Lijit Dev Talk 101
Derek Greentree, one of our Senior Software Engineers, has agreed to share his thoughts on what he does here at Lijit. You can read the first part of this series here.
When you first start optimizing a website, there are many questions to answer. What are you optimizing for? Raw speed? Maximum concurrency? How will you determine the bottlenecks in your way? How will you test the optimizations you make to be sure they were real and not placebos? How will your optimizations scale? And finally, how much time are you willing to put in for what amount of return? A famous quote among software development people, coined by Donald Knuth, states that premature optimization is the root of all evil. Web applications are no exception.
First, you’ll need an environment where you can test your changes. You should have a test environment anyway, but this environment will exist mostly for benchmarking, which means you’ll be putting load on it, so you may want to have a separate environment just for load testing. Since you’re going to be deploying your optimizations eventually to your production servers, this environment needs to mimic your production architecture as closely as possible. Don’t load test on a machine that serves its content from a network share, when your production servers serve that content from local disk.
When you have an environment ready, your next step is to benchmark what you currently have. Many tools exist for this, but at Lijit, for website benchmarking, we use Siege. After a siege run, you’ll have data such as how many requests completed, the distribution of HTTP status codes, and average number of transactions per second. Be statistically smart about this - run several tests and average them together to get a baseline reading. Try to max out your environment; knowing when your overhead runs out in your current architecture is powerful knowledge. And, if you can max out your environment during the test, you can be sure the limits you’re hitting aren’t limits of the load testers, but the thing being tested. Try to hit your site in a browser during the load test so you can see what the user experience will be like in a high load situation. Anticipate problems before they occur.
Once you have these baseline numbers, you can test optimizations by running the same sequence of load tests and comparing the results. You can see if the various status codes coming back from the test changed. For example, if you deploy an optimization and start getting a lot of HTTP 500 instead of HTTP 200, you broke something.

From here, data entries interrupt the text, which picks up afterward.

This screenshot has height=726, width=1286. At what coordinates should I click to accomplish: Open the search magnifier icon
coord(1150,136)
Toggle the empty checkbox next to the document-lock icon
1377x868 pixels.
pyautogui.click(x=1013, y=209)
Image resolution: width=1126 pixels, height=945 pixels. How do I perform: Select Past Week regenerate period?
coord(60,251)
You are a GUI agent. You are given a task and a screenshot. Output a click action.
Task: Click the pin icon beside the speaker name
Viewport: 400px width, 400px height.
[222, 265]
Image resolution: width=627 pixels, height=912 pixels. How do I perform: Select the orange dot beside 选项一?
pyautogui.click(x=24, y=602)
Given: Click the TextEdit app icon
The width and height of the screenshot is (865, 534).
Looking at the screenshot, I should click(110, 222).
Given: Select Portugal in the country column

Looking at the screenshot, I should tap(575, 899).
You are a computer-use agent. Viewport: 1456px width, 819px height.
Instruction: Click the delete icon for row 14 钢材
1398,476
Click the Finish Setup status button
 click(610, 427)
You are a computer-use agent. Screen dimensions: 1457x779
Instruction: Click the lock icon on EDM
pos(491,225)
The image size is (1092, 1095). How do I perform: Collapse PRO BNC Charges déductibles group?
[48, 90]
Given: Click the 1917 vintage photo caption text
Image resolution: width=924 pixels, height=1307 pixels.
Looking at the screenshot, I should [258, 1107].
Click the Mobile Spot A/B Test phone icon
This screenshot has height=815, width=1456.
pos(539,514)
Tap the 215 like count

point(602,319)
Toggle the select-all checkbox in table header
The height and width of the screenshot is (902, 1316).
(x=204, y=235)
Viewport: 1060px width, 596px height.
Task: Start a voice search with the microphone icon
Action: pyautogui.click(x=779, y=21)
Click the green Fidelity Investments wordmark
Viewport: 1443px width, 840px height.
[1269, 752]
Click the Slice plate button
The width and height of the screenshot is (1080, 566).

Getting a good benchmarking environment setup is the essential first step to trying to optimize your site. In the next article, we’ll talk about some basic things to look at when approaching optimization, including whether you need to do it at all, and some specific examples of problems and solutions we’ve encountered at Lijit.









April 17th, 2008 at 11:19 am
[...] Tara asked me to try to do some guest posting. As she gets pulled into conferences and other community catalyst (it’s her title!) type tasks, it’s nice to have some blog posts “in reserve”. I decided to do a small and very basic series on website optimization. You can find the first post here and the second here. [...]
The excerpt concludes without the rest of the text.